Миа что-то сказала о том, что положила деньги в мешок, и я понял, что вопрос с долгом был решен. Подробности меня не волновали. Я просто был счастлив, что она пришла. Хоть и понимал, что представлял собой жалкое зрелище, по правде говоря. От Элтона это не скрылось, хоть, к счастью, мать и Миа ничего не заметили. Я понял это по его ухмылке, которую он адресовал мне, когда они уходили.
– Это твоя девушка? – Ева подтащила свою стойку ко мне, когда ее родители ушли. Она выглядела восхищенной.
– Не-а. – Я устроился поудобнее на своих подушках, не в силах сдержать улыбку. – Но, вообще, она довольно крутая.
На той неделе я снова не пошел в школу, но на выходных у меня хватило сил поиграть в «Подземелья и драконы» дома у Саймона. Я взял с собой ведерко на случай, если меня затошнит и я не успею добежать до туалета. Правда – первая жертва войны, как говорят, а вот первая жертва болезни – определенно достоинство. На моей голове под черной шерстяной шапкой уже вообще не осталось волос, и я выглядел так, словно не спал неделю. Чувствовал я себя тоже премерзко. Должно быть, Димус помнил, каково это, чувствовать себя так; он пережил это и показал мне, что у меня есть, к чему стремиться. Тем не менее мне все еще было сложно простить его за то, что он вернулся из будущего, чтобы смастерить ободки, которые выглядели как реквизит из низкобюджетного научно-фантастического фильма, вместо того чтобы создать для меня какое-нибудь суперлекарство; если не от лейкемии, то хотя бы от тошноты.

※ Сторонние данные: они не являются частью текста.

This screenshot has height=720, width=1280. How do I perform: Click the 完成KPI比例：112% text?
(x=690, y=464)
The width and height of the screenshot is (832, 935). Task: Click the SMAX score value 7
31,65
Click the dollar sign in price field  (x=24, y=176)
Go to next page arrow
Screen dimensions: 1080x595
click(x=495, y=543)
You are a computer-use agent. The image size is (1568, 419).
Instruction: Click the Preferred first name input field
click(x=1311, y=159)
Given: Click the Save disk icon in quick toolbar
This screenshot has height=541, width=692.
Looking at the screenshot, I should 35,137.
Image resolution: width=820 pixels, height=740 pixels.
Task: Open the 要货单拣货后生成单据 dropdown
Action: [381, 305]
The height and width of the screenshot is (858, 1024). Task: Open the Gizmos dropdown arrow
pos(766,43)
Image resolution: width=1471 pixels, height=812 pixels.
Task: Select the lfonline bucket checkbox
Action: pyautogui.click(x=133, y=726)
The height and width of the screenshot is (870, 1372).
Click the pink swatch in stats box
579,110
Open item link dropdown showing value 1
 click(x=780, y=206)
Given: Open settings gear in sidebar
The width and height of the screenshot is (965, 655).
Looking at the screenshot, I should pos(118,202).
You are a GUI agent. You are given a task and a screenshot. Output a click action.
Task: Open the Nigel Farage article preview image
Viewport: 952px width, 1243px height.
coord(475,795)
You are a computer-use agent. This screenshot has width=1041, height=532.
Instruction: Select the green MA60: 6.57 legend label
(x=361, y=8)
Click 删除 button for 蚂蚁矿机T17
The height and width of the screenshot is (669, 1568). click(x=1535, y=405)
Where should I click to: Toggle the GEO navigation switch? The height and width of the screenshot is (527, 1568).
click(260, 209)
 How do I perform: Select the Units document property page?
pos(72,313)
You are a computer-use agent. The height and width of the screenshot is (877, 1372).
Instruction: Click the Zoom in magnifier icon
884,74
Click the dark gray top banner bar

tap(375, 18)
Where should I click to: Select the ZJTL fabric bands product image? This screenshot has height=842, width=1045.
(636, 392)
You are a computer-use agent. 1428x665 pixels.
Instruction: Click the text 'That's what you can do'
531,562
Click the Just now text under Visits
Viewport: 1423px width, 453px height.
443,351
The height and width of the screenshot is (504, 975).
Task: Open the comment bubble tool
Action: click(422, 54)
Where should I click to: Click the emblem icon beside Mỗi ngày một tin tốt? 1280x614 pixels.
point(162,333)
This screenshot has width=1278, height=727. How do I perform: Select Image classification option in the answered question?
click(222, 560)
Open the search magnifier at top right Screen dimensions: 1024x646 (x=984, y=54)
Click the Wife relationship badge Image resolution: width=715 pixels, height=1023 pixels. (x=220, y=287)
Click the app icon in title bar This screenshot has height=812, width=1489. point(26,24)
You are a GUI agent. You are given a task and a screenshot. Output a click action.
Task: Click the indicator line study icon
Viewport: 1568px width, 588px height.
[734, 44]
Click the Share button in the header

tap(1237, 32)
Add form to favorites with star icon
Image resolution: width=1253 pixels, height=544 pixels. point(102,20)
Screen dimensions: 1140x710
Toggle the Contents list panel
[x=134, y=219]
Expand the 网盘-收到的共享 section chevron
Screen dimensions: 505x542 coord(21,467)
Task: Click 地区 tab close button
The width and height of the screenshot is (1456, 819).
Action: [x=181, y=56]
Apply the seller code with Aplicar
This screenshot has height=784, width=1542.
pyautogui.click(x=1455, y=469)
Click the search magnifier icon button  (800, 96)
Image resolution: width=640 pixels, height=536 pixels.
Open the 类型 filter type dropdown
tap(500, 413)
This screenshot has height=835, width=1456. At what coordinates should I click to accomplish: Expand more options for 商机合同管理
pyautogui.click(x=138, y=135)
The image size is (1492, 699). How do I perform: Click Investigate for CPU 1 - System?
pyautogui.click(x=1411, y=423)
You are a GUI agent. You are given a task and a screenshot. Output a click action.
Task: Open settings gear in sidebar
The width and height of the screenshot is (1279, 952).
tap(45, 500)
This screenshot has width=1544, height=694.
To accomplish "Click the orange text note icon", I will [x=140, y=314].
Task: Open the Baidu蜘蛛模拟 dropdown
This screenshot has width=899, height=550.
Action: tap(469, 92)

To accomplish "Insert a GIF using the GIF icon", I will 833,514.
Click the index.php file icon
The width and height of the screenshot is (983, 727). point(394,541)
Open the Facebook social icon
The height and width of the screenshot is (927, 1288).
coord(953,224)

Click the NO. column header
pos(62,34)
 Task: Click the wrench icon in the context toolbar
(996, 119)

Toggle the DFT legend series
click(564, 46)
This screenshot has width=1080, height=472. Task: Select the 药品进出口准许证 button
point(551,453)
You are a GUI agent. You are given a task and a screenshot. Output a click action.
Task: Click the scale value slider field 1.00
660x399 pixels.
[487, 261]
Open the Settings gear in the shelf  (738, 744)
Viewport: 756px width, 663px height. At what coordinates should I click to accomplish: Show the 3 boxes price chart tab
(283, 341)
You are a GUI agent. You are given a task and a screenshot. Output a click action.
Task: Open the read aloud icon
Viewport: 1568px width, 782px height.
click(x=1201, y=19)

– Это не фокус. – Саймон открыл дверь в тот момент, когда я собирался позвонить. – То, что ты делал с дайсом. Это не фокус.
– Откуда ты знаешь? – Я неторопливо поднялся за ним по лестнице.
– Я думал об этом. Много. – Когда Саймон так говорил, это означало, что он буквально ни о чем больше не думал. – Я распилил все мои дайсы лобзиком. Это невозможно. Если ты не знал заранее. А откуда ты мог это узнать? Ты можешь предсказывать будущее? Тогда почему ты не миллиардер?
Я сел за стол и молча достал мои бумаги.
– Ну?
– Они все зададут один и тот же вопрос. Позволь мне ответить лишь один раз. – Я положил руководство на стол со стуком в надежде, что Саймон поймет намек.
– Хорошо.
Мы сидели молча. Пришел Джон и сел на свое место, присоединившись к нашему бдению, тихо готовясь к игре. Всего через пять минут пришли Элтон и Миа, но в атмосфере, близкой к точке кипения, пять минут кажутся часом.
Миа села рядом со мной. В ее улыбке читались сразу три чувства: треть неуверенности, треть недоверия. И еще одна треть, которая заставила меня улыбнуться ей в ответ и почувствовать теплоту внутри, из-за чего боль и тошнота вернулись.
– Вываливай, – сказала она. – Они все хотят знать, как ты провернул этот фокус с дайсом.